Dataset entries:

_ _ _ _ _ _ _

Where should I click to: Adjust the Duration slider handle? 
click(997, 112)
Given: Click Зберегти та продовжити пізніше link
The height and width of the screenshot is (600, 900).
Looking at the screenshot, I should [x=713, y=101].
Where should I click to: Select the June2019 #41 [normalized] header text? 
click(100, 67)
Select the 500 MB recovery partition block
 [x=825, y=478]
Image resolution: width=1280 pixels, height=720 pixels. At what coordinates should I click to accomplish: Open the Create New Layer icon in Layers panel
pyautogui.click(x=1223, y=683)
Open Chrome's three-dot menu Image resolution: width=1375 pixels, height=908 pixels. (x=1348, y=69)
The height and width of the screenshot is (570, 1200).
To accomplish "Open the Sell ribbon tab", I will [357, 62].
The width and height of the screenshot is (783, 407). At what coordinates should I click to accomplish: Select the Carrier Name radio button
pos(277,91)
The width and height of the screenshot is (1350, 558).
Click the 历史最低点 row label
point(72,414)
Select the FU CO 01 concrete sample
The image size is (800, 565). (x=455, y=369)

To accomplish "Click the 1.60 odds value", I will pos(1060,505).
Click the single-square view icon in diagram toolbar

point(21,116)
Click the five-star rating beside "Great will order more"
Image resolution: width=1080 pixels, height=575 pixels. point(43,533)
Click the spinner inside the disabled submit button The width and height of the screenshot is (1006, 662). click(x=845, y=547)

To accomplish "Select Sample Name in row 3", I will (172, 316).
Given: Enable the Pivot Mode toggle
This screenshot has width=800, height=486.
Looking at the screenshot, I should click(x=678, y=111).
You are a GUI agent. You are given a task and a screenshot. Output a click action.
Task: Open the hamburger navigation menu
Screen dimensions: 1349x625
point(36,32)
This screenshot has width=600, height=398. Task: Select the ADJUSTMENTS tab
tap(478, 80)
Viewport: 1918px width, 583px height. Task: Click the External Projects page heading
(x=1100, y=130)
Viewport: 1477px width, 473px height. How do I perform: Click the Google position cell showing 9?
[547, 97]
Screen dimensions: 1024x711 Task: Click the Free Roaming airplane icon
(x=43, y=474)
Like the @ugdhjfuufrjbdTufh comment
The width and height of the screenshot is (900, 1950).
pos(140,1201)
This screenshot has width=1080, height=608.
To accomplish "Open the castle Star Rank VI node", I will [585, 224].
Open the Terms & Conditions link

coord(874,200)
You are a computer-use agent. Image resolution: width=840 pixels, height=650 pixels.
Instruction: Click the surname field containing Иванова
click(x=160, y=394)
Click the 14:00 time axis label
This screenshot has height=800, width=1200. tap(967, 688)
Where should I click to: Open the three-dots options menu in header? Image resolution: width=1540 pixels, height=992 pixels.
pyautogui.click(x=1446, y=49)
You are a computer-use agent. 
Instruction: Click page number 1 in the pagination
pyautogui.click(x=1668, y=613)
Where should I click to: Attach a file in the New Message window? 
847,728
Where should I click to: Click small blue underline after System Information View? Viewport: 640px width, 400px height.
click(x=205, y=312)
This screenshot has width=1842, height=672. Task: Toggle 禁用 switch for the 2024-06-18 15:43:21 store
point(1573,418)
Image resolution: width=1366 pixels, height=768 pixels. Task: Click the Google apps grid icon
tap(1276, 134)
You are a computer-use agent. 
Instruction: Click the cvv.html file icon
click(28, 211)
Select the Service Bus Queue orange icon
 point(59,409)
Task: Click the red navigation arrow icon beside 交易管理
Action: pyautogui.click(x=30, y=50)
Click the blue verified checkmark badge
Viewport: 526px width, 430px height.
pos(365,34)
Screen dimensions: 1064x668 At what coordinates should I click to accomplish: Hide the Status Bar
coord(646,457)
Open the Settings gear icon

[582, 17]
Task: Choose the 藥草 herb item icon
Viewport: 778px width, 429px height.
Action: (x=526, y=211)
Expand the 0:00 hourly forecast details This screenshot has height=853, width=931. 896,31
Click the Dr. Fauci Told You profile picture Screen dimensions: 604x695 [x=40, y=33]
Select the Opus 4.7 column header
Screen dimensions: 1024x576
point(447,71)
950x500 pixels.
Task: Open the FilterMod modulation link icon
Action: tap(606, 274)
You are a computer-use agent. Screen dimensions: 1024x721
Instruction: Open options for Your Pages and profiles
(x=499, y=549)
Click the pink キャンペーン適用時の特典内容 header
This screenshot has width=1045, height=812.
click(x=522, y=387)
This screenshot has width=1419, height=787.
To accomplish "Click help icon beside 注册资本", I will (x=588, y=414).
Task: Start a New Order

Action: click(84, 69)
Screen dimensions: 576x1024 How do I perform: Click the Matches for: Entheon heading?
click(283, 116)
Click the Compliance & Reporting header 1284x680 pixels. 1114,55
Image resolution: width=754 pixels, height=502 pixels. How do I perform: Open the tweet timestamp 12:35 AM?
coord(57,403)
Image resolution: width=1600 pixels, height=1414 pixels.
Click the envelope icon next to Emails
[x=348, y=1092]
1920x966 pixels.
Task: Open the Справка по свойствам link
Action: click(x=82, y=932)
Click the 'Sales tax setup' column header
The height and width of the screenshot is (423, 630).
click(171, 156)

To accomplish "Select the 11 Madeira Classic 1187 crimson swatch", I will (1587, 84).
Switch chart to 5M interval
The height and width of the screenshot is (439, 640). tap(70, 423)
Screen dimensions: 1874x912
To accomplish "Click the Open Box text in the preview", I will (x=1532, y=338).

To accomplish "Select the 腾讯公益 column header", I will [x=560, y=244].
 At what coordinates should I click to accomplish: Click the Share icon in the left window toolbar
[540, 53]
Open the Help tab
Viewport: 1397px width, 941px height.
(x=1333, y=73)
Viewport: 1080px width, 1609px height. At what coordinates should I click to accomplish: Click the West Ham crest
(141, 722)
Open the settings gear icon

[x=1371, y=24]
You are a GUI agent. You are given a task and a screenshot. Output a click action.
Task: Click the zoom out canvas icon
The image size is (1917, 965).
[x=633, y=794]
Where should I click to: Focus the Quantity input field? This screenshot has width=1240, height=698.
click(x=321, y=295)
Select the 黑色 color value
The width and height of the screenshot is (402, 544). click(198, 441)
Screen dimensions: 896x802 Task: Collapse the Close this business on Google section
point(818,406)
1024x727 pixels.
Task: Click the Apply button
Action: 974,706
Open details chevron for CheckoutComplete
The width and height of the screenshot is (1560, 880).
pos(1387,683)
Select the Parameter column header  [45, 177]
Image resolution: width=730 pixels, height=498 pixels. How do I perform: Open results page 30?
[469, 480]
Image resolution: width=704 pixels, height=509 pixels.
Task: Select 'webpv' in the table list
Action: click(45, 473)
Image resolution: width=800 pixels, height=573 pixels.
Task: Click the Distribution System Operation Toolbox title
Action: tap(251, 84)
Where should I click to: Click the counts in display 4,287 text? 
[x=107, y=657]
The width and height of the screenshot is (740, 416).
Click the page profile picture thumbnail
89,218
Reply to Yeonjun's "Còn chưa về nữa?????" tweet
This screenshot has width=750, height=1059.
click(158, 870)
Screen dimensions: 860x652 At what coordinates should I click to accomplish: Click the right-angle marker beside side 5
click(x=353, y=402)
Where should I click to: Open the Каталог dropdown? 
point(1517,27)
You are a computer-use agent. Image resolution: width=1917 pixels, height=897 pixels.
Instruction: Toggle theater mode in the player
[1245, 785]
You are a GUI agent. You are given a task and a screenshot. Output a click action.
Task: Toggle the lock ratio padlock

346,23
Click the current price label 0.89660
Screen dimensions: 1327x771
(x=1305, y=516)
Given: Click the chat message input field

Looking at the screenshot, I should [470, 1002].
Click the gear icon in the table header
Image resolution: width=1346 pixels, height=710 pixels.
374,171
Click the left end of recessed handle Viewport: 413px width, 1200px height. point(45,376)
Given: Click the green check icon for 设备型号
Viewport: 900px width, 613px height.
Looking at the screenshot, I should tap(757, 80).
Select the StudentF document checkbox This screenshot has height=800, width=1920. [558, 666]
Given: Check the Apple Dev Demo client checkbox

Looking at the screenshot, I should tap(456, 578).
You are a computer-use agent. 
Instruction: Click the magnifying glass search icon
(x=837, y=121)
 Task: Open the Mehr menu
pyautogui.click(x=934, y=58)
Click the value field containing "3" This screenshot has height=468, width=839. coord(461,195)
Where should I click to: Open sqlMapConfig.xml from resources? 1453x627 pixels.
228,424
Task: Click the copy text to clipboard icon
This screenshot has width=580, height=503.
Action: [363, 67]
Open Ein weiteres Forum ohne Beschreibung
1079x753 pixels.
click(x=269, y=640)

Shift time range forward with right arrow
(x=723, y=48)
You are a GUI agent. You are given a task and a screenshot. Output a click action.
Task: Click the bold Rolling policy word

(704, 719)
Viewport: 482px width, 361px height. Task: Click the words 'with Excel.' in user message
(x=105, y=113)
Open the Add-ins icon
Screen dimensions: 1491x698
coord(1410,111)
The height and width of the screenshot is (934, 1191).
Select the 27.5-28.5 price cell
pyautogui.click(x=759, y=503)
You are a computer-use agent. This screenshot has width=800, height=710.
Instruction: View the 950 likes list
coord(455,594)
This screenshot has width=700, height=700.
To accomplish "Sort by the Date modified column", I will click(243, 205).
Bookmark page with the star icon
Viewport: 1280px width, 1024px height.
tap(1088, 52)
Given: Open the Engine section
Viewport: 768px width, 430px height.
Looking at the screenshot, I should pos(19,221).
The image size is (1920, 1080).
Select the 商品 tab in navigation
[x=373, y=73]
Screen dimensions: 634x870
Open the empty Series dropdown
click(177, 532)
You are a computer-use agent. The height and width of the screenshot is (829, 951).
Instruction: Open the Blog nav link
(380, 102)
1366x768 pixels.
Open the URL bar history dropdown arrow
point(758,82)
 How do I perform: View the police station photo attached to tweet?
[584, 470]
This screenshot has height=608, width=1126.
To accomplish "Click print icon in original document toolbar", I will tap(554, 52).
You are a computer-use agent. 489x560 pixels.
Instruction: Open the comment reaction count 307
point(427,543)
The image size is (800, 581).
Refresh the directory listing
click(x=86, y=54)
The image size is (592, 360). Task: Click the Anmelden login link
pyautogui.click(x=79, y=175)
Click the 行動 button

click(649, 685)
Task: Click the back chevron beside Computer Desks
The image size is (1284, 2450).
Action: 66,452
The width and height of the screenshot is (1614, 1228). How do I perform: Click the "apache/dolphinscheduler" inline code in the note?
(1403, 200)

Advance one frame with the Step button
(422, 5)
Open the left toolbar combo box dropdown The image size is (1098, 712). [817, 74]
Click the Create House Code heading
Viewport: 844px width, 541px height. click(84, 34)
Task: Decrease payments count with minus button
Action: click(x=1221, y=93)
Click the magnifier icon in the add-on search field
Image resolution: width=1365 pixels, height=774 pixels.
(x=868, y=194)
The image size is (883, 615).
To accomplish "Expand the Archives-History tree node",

_ _ _ _ _ _ _

> _AIM OF THE TASK_: From the data above, pick out each line containing "document" and copy it.

> _EXERCISE ANSWER_:
Select the StudentF document checkbox This screenshot has height=800, width=1920. [558, 666]
To accomplish "Click print icon in original document toolbar", I will tap(554, 52).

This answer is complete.